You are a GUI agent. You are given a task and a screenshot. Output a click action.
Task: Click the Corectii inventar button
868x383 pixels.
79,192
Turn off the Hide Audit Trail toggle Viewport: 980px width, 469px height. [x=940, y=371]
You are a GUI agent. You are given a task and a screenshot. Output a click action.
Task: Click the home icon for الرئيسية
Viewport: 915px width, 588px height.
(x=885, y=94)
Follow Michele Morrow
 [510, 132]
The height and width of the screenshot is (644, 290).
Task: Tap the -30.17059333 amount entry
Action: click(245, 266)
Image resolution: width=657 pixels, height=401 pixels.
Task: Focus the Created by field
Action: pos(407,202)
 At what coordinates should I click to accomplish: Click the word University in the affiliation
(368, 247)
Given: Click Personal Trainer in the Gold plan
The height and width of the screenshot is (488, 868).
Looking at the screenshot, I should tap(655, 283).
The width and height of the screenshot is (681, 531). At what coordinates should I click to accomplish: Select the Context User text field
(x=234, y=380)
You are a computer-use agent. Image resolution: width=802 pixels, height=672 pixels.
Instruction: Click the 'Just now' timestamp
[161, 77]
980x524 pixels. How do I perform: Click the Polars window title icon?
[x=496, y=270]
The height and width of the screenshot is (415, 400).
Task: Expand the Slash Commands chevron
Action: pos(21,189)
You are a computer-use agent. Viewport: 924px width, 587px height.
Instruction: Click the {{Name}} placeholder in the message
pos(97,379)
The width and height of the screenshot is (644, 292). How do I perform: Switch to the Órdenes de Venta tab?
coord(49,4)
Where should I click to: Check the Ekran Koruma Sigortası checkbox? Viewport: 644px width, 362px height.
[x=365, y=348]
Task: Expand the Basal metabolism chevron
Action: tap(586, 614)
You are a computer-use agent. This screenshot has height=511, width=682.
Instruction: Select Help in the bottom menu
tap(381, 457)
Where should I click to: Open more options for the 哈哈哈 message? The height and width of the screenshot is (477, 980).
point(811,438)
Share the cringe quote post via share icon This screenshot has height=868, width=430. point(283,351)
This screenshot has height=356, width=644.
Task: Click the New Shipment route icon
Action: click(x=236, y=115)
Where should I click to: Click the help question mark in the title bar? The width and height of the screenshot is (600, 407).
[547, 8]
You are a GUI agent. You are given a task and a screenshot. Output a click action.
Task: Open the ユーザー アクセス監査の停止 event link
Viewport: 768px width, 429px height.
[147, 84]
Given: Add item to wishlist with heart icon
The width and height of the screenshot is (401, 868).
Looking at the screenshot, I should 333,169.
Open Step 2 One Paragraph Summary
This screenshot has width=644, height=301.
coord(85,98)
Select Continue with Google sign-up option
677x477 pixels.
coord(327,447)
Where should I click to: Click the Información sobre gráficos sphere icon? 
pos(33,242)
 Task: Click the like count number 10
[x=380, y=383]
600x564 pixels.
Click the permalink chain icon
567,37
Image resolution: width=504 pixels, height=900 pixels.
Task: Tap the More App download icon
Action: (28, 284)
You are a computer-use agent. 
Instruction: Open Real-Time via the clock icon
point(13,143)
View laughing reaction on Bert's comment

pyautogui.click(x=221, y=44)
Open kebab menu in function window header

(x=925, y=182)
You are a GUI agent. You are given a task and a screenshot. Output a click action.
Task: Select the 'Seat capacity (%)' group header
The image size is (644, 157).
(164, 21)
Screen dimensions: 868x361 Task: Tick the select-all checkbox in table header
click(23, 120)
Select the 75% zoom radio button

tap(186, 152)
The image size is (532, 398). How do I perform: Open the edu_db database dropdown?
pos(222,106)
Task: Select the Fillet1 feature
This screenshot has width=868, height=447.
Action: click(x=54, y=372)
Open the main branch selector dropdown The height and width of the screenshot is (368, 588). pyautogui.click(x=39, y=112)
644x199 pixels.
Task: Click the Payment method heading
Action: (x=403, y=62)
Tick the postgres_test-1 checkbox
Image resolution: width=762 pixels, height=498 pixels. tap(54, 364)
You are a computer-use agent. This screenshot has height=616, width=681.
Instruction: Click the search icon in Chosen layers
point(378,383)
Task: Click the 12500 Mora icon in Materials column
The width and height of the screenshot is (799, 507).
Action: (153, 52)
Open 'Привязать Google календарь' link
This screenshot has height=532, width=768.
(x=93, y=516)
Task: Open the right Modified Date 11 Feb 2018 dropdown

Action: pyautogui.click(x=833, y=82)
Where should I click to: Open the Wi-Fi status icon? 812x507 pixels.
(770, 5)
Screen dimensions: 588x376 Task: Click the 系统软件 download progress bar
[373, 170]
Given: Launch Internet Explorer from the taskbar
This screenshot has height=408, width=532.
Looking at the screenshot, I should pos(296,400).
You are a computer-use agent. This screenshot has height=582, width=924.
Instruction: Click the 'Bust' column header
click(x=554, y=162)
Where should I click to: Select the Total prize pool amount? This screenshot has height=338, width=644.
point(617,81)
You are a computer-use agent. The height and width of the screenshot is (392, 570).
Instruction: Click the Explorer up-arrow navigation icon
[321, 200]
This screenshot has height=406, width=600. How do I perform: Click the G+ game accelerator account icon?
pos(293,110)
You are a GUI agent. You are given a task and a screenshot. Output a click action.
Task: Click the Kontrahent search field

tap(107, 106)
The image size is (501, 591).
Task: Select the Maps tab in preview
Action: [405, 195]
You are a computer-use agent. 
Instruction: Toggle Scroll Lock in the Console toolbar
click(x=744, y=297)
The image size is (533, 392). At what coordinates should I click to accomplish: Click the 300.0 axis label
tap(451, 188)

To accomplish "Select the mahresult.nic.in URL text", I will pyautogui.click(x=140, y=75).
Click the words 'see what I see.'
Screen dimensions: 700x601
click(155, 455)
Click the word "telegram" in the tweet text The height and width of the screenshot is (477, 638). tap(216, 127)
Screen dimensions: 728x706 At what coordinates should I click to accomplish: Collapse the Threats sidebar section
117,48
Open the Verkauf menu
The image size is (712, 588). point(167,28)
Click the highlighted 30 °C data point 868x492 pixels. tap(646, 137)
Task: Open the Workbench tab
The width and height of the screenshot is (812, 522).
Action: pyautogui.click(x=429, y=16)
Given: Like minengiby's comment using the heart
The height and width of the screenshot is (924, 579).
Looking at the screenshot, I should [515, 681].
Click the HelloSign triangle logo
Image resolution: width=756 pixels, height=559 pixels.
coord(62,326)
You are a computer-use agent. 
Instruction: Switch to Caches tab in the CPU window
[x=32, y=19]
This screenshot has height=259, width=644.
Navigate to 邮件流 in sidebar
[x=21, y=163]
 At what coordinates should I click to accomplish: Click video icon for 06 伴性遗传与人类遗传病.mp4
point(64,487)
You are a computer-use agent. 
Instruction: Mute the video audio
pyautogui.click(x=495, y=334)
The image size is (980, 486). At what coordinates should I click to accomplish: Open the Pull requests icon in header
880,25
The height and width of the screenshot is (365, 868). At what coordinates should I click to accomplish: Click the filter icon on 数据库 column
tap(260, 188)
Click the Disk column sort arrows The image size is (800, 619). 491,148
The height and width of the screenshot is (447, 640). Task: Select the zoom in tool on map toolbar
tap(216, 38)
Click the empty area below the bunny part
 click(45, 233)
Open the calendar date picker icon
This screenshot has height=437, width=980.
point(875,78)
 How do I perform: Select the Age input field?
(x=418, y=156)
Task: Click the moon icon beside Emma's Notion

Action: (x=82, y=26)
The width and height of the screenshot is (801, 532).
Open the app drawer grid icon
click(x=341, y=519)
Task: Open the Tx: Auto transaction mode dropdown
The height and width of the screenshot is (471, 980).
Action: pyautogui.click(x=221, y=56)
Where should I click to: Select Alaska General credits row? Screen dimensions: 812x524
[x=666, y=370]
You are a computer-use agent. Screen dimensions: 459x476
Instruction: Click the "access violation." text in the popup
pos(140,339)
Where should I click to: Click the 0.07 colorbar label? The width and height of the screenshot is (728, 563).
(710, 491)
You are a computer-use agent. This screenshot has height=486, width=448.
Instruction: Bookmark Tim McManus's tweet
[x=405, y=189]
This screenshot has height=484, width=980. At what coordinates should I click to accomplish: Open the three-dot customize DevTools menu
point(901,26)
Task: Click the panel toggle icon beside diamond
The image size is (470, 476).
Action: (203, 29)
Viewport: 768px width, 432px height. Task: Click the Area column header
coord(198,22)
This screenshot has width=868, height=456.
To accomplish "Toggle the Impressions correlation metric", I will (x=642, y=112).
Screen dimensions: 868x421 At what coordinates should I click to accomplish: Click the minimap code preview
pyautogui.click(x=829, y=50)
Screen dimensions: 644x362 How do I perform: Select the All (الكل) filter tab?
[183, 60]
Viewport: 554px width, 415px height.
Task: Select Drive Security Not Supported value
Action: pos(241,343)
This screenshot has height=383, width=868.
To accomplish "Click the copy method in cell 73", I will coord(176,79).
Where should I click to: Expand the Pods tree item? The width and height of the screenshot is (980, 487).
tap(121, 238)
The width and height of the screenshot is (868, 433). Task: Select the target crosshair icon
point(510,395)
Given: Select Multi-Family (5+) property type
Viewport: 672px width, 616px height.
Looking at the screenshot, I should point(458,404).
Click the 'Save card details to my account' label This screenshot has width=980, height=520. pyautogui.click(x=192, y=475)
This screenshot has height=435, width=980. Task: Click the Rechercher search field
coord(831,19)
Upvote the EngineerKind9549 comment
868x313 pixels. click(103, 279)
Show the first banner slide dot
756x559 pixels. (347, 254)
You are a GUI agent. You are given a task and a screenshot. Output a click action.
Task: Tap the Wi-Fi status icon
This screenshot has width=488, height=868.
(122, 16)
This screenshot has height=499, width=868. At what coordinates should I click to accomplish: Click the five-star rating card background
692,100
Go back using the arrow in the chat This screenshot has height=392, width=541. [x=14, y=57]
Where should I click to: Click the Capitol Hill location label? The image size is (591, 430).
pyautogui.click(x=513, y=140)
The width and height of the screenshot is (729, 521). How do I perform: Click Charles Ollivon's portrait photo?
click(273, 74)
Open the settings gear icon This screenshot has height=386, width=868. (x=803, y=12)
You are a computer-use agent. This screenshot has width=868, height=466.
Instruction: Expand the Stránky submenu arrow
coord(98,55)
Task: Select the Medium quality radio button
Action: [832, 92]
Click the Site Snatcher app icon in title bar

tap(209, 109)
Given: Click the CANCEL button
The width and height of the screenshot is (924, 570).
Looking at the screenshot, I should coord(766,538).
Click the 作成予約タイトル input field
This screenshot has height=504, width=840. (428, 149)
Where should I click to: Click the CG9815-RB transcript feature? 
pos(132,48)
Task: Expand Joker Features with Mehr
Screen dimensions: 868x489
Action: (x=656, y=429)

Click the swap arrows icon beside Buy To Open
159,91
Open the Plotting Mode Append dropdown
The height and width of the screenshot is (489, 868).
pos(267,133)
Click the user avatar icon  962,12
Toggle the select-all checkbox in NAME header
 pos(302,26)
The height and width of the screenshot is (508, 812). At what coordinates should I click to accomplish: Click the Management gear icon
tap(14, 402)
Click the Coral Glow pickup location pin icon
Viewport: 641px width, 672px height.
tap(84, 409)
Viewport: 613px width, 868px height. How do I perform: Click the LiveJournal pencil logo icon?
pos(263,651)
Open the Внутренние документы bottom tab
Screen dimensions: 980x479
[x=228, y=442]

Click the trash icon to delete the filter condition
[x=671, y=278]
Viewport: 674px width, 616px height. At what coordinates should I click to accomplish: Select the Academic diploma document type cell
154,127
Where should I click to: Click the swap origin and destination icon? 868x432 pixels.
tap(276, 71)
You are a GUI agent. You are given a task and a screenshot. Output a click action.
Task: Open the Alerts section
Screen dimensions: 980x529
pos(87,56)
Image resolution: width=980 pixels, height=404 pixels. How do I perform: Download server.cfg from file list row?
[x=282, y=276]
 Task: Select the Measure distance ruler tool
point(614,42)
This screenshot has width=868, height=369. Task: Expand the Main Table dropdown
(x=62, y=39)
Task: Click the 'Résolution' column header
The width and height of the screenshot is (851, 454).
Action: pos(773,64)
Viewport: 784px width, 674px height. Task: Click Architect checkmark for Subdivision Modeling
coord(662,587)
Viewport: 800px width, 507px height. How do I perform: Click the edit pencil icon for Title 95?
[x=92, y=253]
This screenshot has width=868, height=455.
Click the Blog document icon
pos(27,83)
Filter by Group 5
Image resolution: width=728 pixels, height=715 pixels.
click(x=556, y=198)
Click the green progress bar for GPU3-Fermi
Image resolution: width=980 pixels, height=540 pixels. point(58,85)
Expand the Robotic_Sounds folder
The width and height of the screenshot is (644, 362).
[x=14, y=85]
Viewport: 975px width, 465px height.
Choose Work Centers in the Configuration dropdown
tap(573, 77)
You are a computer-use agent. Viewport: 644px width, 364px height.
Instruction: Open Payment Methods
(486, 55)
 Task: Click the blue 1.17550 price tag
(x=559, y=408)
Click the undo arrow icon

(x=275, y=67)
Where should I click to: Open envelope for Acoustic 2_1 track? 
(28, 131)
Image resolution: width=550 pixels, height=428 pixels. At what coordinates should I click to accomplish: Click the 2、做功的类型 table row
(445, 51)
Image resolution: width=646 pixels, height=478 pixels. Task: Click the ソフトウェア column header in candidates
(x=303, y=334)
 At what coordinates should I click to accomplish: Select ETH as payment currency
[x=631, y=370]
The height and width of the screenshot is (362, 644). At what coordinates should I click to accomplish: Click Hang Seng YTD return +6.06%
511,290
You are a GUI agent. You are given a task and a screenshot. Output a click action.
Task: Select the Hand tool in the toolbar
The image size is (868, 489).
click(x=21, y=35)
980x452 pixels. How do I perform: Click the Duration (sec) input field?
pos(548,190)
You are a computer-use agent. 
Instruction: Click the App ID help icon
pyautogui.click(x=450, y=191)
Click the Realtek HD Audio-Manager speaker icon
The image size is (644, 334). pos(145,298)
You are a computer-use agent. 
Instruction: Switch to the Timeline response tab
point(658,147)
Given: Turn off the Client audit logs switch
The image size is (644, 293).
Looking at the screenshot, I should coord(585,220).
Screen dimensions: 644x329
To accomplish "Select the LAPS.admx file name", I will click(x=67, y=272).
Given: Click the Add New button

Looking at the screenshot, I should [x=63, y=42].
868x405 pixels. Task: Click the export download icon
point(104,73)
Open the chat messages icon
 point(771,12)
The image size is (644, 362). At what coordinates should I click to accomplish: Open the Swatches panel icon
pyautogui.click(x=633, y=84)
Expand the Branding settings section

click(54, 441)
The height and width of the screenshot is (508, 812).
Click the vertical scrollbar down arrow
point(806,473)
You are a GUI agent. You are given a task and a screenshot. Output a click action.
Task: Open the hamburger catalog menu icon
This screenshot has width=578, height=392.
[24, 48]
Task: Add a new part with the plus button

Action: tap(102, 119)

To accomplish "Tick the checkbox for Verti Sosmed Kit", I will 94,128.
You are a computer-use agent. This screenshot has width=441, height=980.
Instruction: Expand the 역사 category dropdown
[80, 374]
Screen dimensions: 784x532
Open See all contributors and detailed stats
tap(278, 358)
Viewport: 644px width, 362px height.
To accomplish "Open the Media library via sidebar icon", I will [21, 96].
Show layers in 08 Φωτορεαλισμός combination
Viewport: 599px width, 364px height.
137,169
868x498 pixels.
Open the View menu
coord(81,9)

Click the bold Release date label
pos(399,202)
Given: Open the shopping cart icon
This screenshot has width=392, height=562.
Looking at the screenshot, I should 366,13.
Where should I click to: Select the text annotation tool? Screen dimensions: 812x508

TASK INSTRUCTIONS » Go through the lines above and copy any that contain "will".

EXERCISE SOLUTION »
To accomplish "Select the mahresult.nic.in URL text", I will pyautogui.click(x=140, y=75).
To accomplish "Toggle the Impressions correlation metric", I will (x=642, y=112).
To accomplish "Click the copy method in cell 73", I will coord(176,79).
To accomplish "Select the LAPS.admx file name", I will click(x=67, y=272).
To accomplish "Tick the checkbox for Verti Sosmed Kit", I will 94,128.
To accomplish "Open the Media library via sidebar icon", I will [21, 96].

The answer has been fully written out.